Speaking to parliament, Valls said: “This request… is balanced, positive. It shows a real willingness to move forward and reform.”
The PM praised an “important step which will allow for negotiations.”
Valls, who has repeatedly shown a conciliatory tone towards Athens, said once again that “everything must be done to keep Greece in the euro”.
In his speech to MPs, Valls said a vote would take place in parliament in the event that a deal was reached between Greece's creditors and the government in Athens.
Valls said that keeping Greece in the eurozone was a “geopolitical issue of the highest importance”.

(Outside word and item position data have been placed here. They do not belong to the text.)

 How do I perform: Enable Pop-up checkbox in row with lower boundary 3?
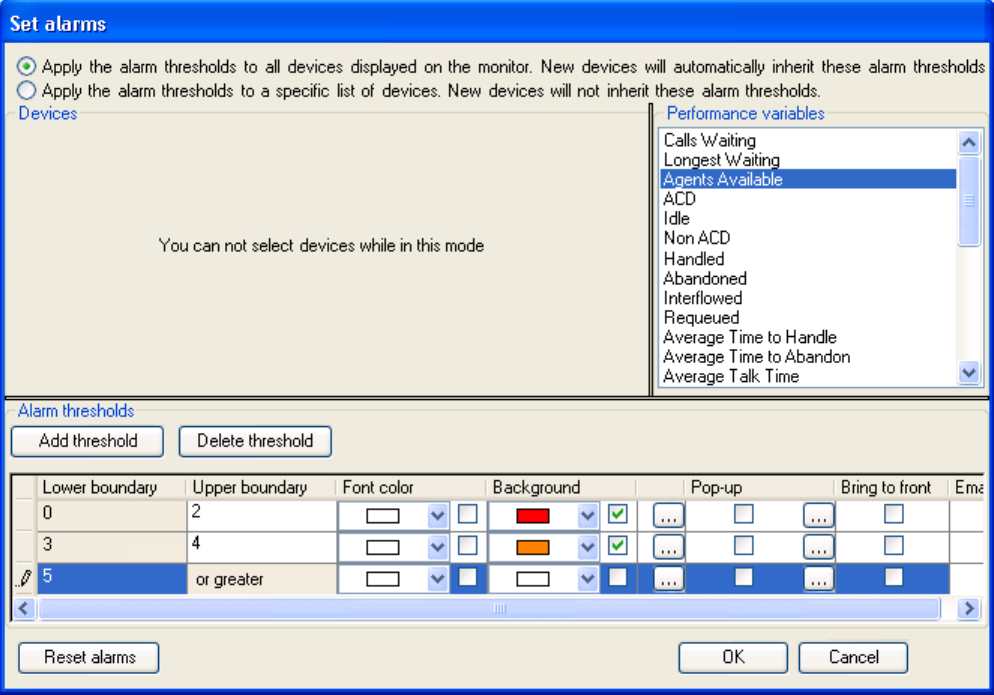744,546
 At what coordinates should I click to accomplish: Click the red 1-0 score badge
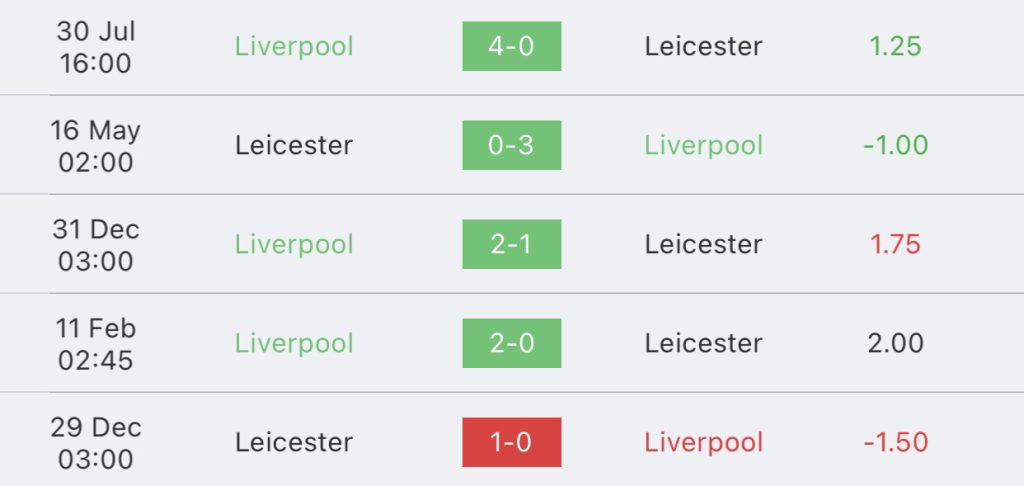(x=511, y=442)
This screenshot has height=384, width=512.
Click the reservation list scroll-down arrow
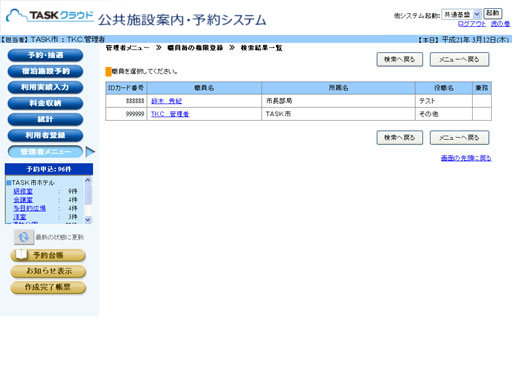[x=88, y=220]
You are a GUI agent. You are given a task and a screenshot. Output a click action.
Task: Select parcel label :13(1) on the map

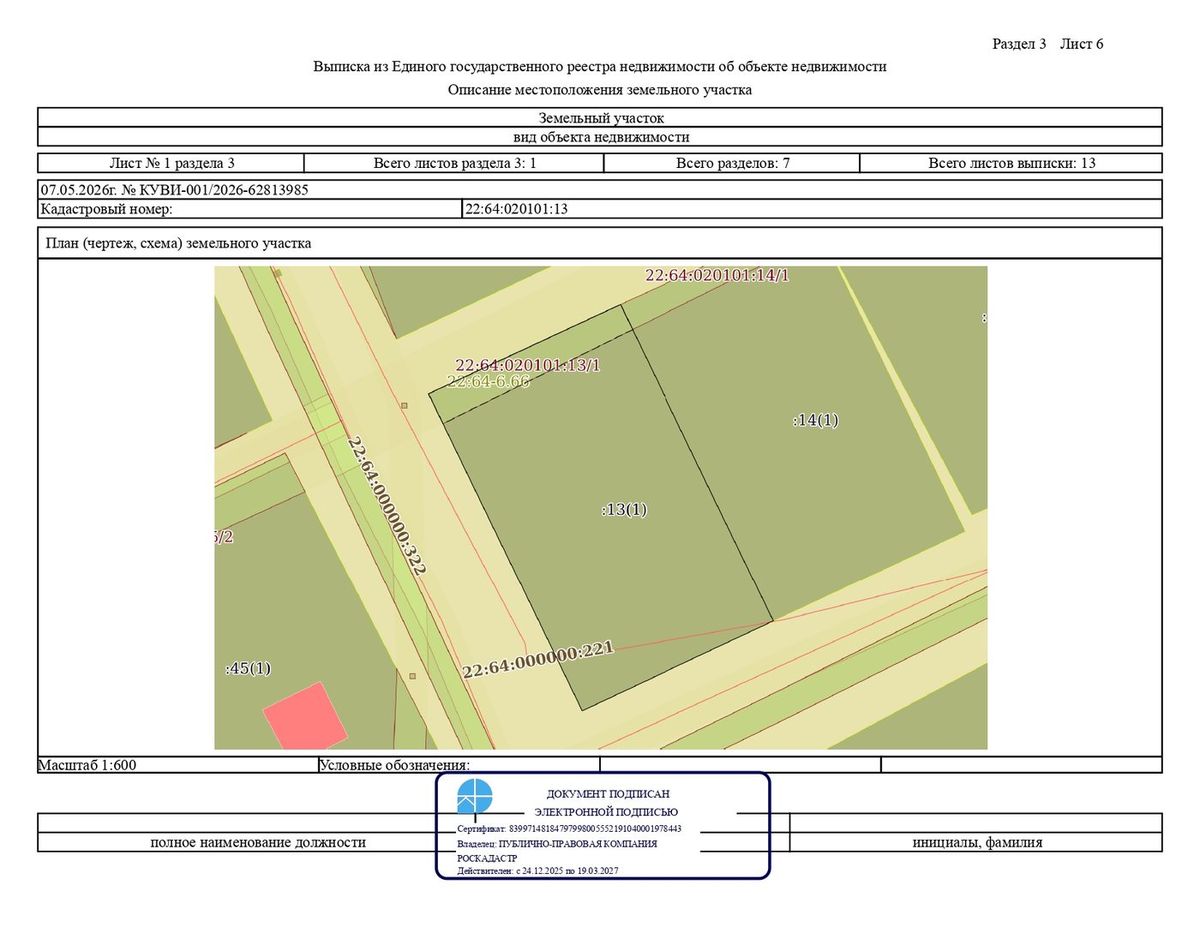pos(624,509)
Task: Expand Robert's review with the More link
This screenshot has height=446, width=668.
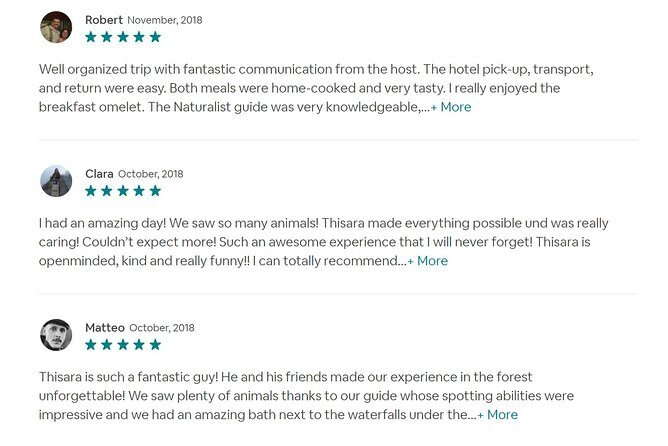Action: coord(451,107)
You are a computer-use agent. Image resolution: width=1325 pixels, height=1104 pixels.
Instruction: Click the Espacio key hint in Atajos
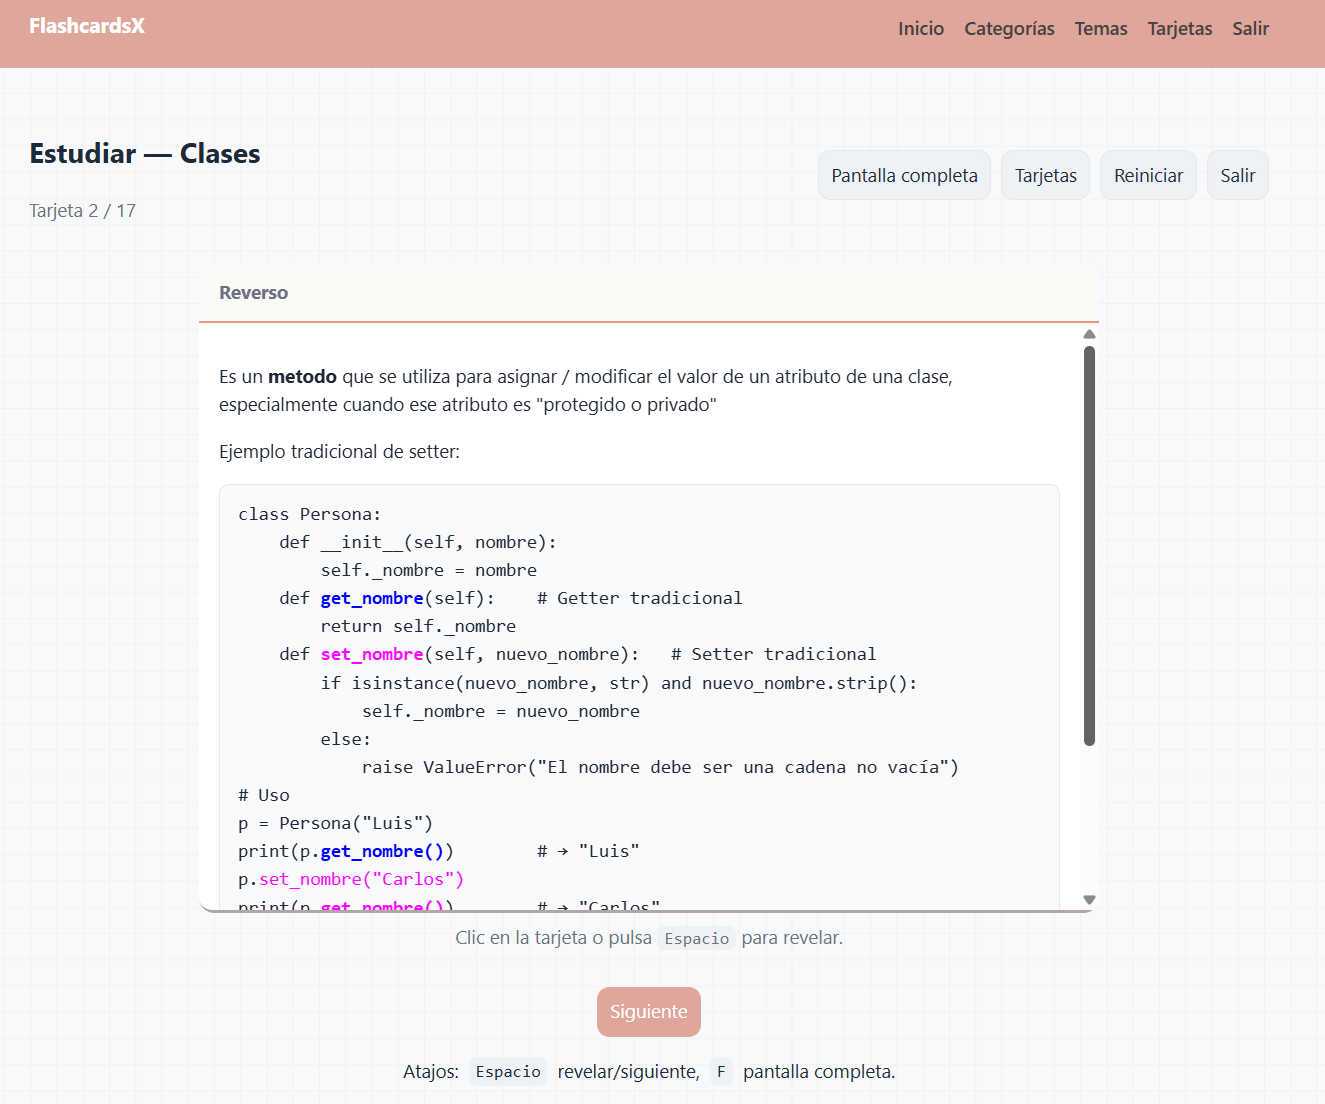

“An exit would definitely cause a drop in revenues, exploding import costs, including for basic goods, social and political consequences that none of us are able to predict. Is that what we want for the Greek people?
“Is that the image of Europe we want to give to the world?”
Earlier it emerged that France's exposure to a Greek debt default would total €65 billion (about $72 billion), according to a report by the Senate's finance commission.
“Our country's total exposure to a possible Greek default represents around €65 billion, well above the €40 billion usually cited,” Senator Alberic de Montgolfier said in a statement accompanying a report he delivered to France's upper house of parliament.
The estimate was disclosed as members of the French government, including finance minister Michel Sapin, have expressed a willingness to consider reducing Greece's crushing debt load of over 320 billion euros as part of a new rescue programme seeking to avert a Greek default and probable exit from the eurozone.
Last week Sapin noted that “the debt question isn't taboo” in seeking a last-minute bailout accord with Athens.
Eurozone leaders have ordered Greece to submit detailed reform proposals towards a new deal by Thursday following the Greek rejection of terms of the previous bailout accord in a referendum Sunday.
Greece on Wednesday pledged to make “credible” reforms including measures related to tax and pensions in return for a three-year eurozone loan. All 28 European Union leaders will examine the plans on Sunday in a make-or-break summit.